Copy the listing from the line with "Click the portrait" through the end, swapping "departure" for "arrival" and keeping everything else the same.

:: Data for this task

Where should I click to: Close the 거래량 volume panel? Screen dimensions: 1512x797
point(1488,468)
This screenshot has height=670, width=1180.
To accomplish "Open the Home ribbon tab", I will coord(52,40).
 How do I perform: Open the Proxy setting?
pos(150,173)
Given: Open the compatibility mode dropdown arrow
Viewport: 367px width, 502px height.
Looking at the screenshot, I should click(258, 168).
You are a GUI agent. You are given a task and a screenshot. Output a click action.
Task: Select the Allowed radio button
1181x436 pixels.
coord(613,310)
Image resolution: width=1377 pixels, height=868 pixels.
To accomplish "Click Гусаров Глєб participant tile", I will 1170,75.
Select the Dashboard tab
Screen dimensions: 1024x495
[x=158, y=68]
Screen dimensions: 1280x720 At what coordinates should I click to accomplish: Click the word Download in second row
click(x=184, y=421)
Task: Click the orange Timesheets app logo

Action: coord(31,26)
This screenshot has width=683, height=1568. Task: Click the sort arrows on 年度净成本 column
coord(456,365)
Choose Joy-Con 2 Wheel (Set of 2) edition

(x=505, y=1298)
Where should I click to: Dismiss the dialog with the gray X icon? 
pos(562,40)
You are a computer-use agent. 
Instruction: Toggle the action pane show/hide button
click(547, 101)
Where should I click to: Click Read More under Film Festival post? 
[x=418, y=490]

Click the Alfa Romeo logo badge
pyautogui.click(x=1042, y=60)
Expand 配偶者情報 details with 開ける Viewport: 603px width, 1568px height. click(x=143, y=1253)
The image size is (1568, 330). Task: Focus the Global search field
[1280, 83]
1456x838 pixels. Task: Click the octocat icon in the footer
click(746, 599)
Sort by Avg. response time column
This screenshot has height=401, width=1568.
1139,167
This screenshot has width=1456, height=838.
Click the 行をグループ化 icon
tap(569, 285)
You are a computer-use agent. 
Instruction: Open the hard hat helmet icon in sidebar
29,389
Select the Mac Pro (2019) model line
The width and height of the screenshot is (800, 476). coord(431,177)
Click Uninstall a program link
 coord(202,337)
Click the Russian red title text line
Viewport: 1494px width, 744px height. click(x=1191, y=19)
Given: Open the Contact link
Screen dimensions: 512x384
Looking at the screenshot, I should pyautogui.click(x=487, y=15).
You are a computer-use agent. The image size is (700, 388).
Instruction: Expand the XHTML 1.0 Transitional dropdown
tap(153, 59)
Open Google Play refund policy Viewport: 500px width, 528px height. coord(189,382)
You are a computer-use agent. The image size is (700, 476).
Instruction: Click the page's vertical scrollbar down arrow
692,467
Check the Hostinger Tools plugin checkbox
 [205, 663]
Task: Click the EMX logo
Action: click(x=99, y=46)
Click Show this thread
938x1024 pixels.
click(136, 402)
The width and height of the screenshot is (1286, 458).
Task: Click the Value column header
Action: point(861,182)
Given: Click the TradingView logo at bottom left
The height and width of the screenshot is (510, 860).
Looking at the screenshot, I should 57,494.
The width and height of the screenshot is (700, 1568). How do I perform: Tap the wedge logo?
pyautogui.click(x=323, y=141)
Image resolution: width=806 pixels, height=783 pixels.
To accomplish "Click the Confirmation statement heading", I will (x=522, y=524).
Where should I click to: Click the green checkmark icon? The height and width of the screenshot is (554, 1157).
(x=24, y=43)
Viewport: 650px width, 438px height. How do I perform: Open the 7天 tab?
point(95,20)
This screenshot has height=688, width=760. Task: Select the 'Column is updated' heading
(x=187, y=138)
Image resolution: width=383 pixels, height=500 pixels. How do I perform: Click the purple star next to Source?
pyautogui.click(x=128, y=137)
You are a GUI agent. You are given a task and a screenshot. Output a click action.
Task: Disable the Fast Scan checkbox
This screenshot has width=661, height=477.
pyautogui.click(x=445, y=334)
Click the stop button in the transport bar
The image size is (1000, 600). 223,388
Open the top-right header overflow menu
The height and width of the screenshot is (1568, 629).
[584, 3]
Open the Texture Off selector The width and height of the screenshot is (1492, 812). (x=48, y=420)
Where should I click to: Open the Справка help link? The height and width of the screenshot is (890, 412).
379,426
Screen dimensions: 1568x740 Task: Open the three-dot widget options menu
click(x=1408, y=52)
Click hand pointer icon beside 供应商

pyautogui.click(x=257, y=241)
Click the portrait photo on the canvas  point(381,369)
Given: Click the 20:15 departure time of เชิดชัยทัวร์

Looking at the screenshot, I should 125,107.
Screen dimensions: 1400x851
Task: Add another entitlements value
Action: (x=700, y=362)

::::

» Correct answer:
Click the portrait photo on the canvas  point(381,369)
Given: Click the 20:15 arrival time of เชิดชัยทัวร์

Looking at the screenshot, I should 125,107.
Screen dimensions: 1400x851
Task: Add another entitlements value
Action: (x=700, y=362)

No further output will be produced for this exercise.